The implementation receives a search query as input and outputs:

  • The total number of news articles in the dataset that match the search query
  • The 20 most relevant news in the provided dataset that match the search query
  • The ranking score for each one of the n most relevant news articles retrieved

The search interpreter supports 3 kinds of operators: 'title', 'author', and 'publication'. They can be combined with more free text or quoted text. For example:

  • "United States of America"
  • Trump
  • obama AND publication:cnn
  • title:chicago
  • title:brazil publication:breitbart author:frances
  • title:death penalty AND content:boston

The implementation leverages on 3 main frameworks:

  • Pandas: data structure and presenting the results
  • Spacy: corpus tokenization and lemmatization
  • Gensim: corpus dictionary, converting articles to bag-of-words (doc2bow) and similarity models

There are two similarity models implemented: tf-idf and LSI, both supported by Gensim.

Most obvious limitations:

  • There isn't any particular data structure for serialization and manipulation
  • No memory restrictions or requirements: the dataset must fit on memory
  • Similarities weighting when using search operators are just a sum of multiple ranks
  • Single-threaded

Install and run guide

Install requirements.txt with your favorite python virtual environment tool and run newsreader.py

python3 -m venv venv

source venv/bin/activate

pip install -r requirements.txt

# python allnews.py <filename>
python newsreader.py all-the-news/articles1.csv

There's a search interpreter when the program runs directly from CLI

Since the implementation has python type hints and f-strings, the minimum required version is python 3.6

There are examples of programmatically querying the dataset examples in the search_examples.ipynb Jupyter Notebook. This repo includes a small 'articles1.csv' portion of the full Kaggel's dataset with the first 2500 articles. Tokenizing the news articles may take some minutes for the full dataset.
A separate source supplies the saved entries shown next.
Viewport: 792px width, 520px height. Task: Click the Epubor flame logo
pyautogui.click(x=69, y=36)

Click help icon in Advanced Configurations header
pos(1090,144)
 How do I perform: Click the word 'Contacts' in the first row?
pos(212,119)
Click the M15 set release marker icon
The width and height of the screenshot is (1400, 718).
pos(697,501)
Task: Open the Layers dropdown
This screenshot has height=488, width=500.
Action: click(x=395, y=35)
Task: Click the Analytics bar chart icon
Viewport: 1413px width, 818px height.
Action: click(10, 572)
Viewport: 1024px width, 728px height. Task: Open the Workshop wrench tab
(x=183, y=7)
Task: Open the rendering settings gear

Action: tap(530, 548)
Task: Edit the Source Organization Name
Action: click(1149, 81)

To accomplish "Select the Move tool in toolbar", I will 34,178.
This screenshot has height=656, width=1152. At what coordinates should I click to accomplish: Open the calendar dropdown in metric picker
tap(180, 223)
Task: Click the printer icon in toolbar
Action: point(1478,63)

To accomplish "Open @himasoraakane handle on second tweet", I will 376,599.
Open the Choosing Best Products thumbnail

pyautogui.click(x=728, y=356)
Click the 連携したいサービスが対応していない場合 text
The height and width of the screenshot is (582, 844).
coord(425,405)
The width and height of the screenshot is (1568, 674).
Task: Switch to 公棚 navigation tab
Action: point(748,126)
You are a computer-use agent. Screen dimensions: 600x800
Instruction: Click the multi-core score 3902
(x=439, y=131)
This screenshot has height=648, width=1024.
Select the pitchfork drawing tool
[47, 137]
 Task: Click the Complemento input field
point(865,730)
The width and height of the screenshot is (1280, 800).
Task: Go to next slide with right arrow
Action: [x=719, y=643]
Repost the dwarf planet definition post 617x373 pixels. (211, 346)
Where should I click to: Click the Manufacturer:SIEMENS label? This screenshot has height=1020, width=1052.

Small walkthrough through implementation

1. Reader (auxfunctions.py)

Based on a pandas dataframe as a reader and as a data structure for the whole PoC

2. Build models

One model per corpus. This means that 'title', 'publication', 'author' and 'content' share neither models or a dictionary.

Tokenizer and Model classes are implemented in td.py

  • Tokenizer class

    • From spacy framework
    • Rules shared across different models
    • Text processing loop is: Tokenization -> Lemmatization -> Filter ( e.g. stopwords, punctuation, etc)
  • Model class

    • Responsible for applying the tokenization process
    • Incrementally updates dictionary and converts each 'news' text tokens to vectors
    • Builds a similarity model (tf-idf, LSI or other) of each corpus

3. Query similarities and Rank results (auxfunctions.py)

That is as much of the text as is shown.